Brownian motion of carbon particles in water
Practical Activity for 14-16
Apparatus and Materials
- Microscope with objective of relatively high power (x40 objective, x10 eyepiece)
- Microscope slide with cover slip
- Illuminant (lamp, lens and power supply)
- Aquadag (colloidal graphite), photographic opaque or Indian ink
Flexicamand screen (optional)
Health & Safety and Technical Notes
Since this will be set up as a demonstration, there is little risk of anyone reflecting the Sun up through the microscope.
Make a suspension of carbon in water by adding a pinhead-sized speck of colloidal graphite to a few ml of distilled water. The microscope needs a higher power objective than that used in the experiment...
...preferably used as a water immersion lens.
Do not leave the water in contact with the objective for any longer than necessary.
Observe the Brownian motion of the bits of carbon in the water, by putting one (tiny) drop of solution on the microscope slide and adding the cover slip.
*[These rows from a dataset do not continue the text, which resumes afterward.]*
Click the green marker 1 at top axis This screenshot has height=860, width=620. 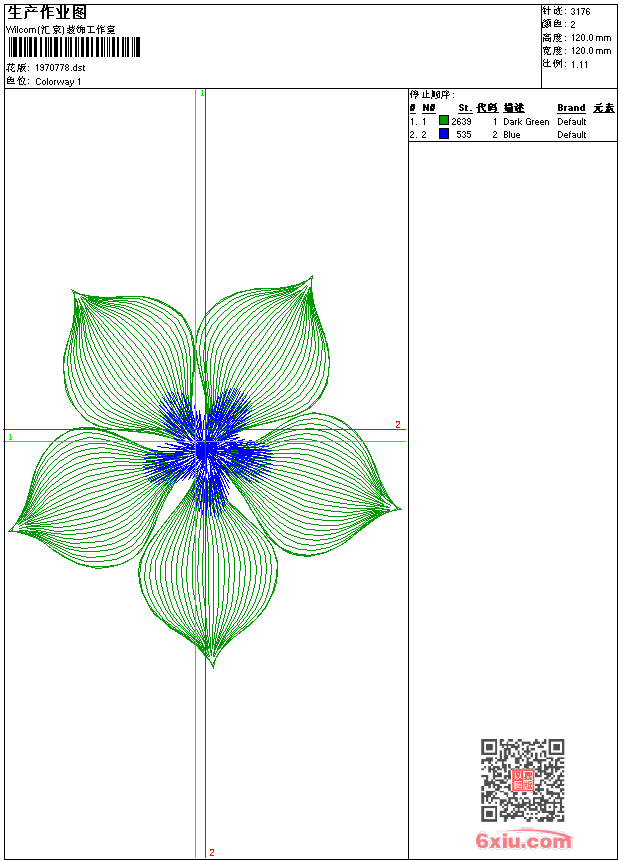202,93
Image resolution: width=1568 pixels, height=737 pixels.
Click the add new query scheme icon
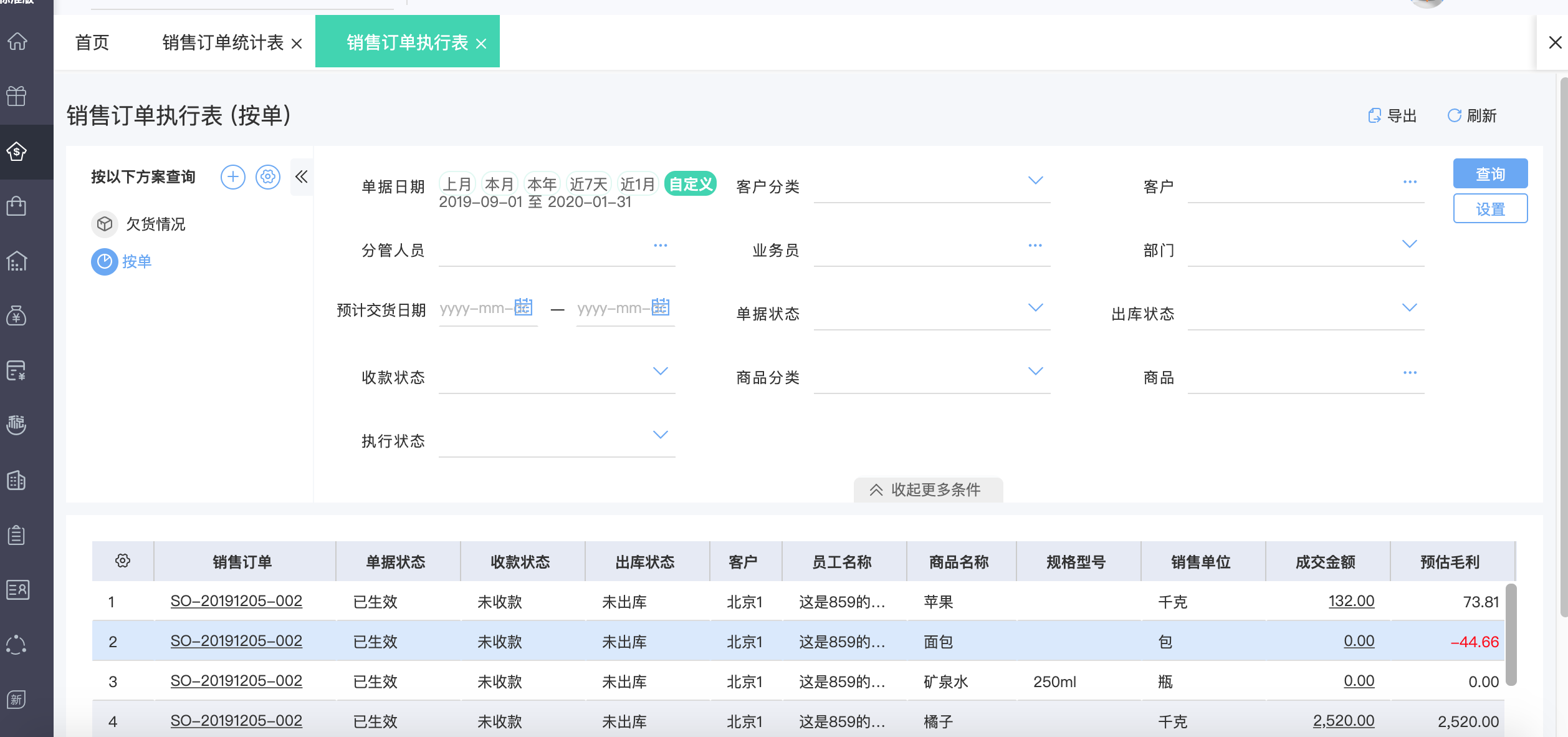(232, 176)
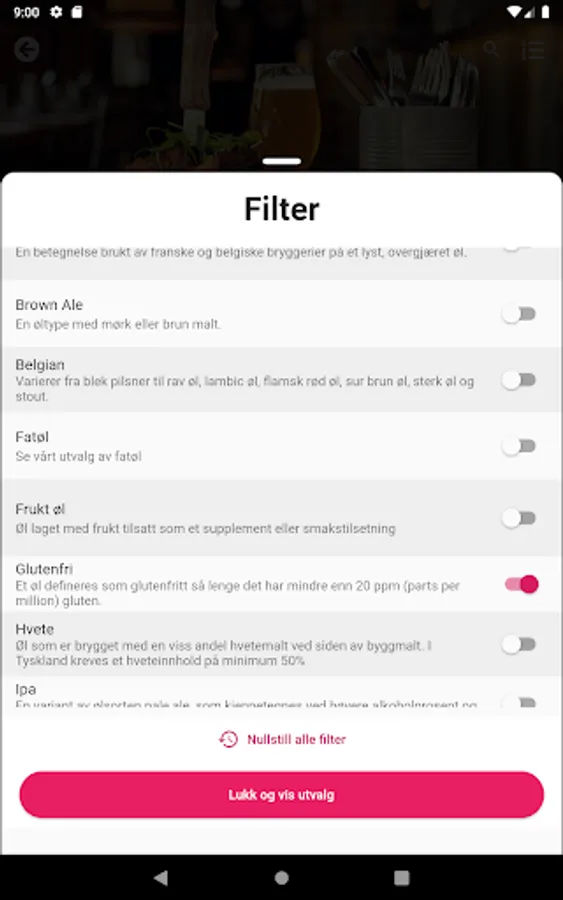The width and height of the screenshot is (563, 900).
Task: Select the Belgian filter description
Action: [245, 389]
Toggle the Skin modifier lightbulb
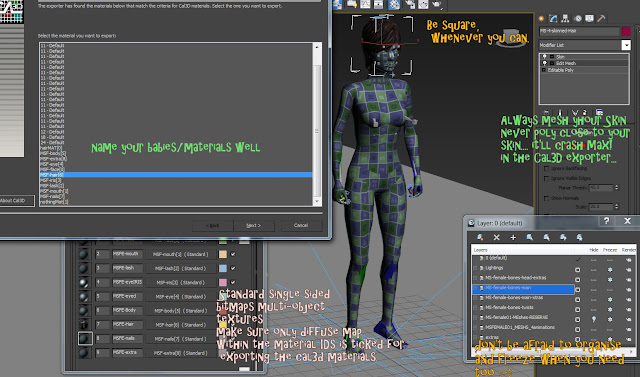640x377 pixels. pyautogui.click(x=544, y=57)
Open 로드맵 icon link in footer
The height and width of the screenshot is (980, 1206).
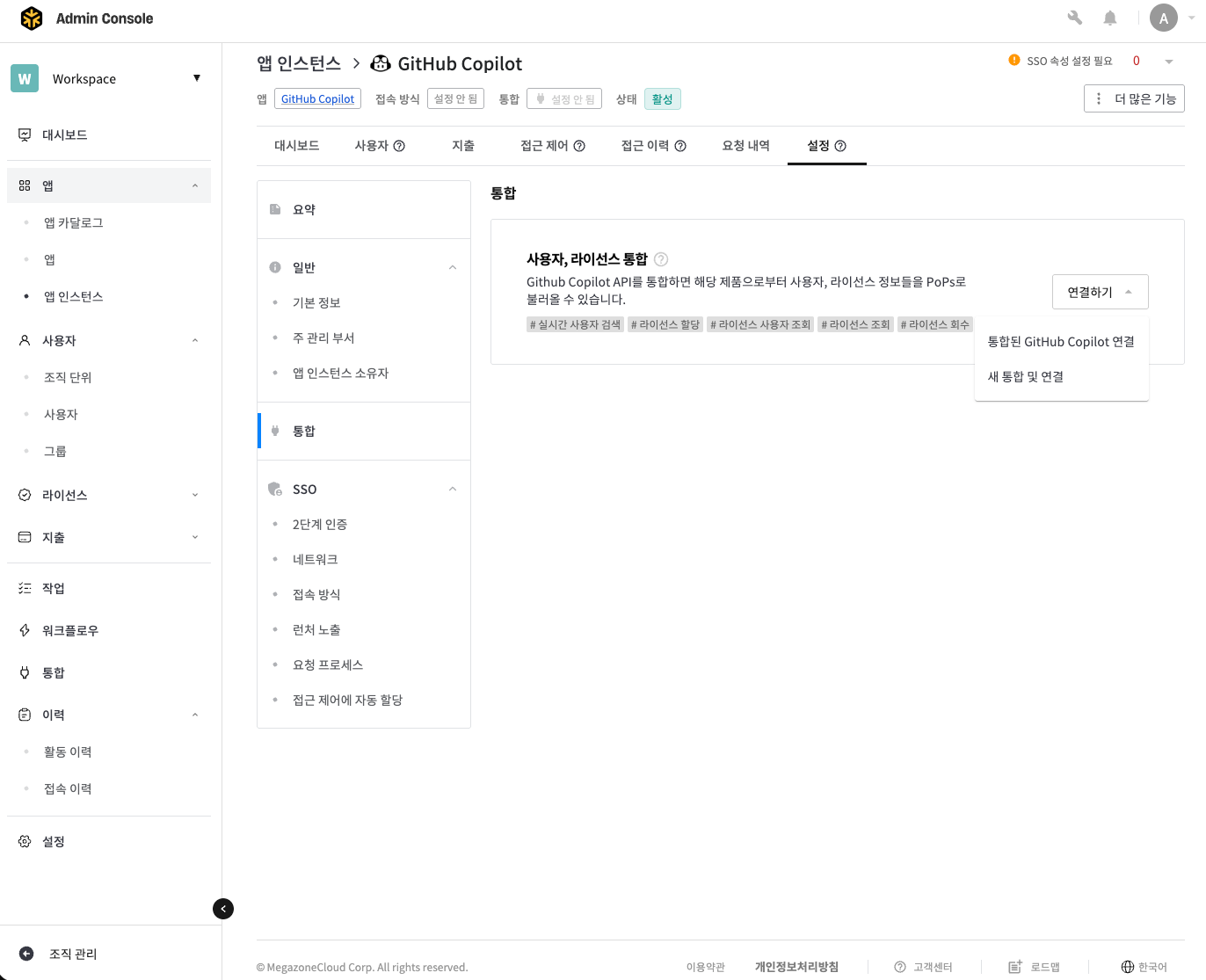1015,967
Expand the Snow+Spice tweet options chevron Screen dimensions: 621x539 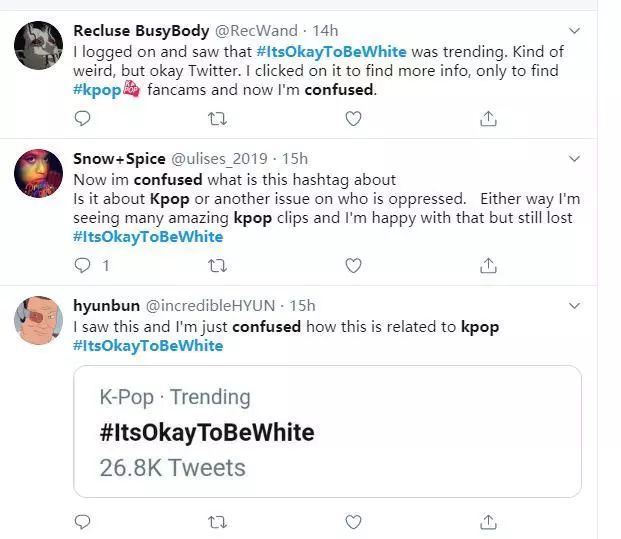click(x=573, y=159)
If the particles cannot be found, try adding a drop of distilled water to the top of the cover slip and lowering the objective into it.
- If you are teaching about gases, beware of showing this in place of Brownian motion in air.
- Obviously, the particles observed in this experiment will be moving more slowly than fragments of ash in air.
- An alternative: use a visualiser with a data projector and screen to enable students to observe Brownian motion in a suspension containing tiny polystyrene spheres.
This experiment was safety-tested in March 2005
This video shows how Brownian motion can be observed in a suspension containing micrometre diameter polystyrene spheres. Using a microscope and video camera, students can observe the motion of the polystyrene spheres. The video also shows how Brownian motion can be simulated using a vibrating loudspeaker, table tennis balls and a small balloon.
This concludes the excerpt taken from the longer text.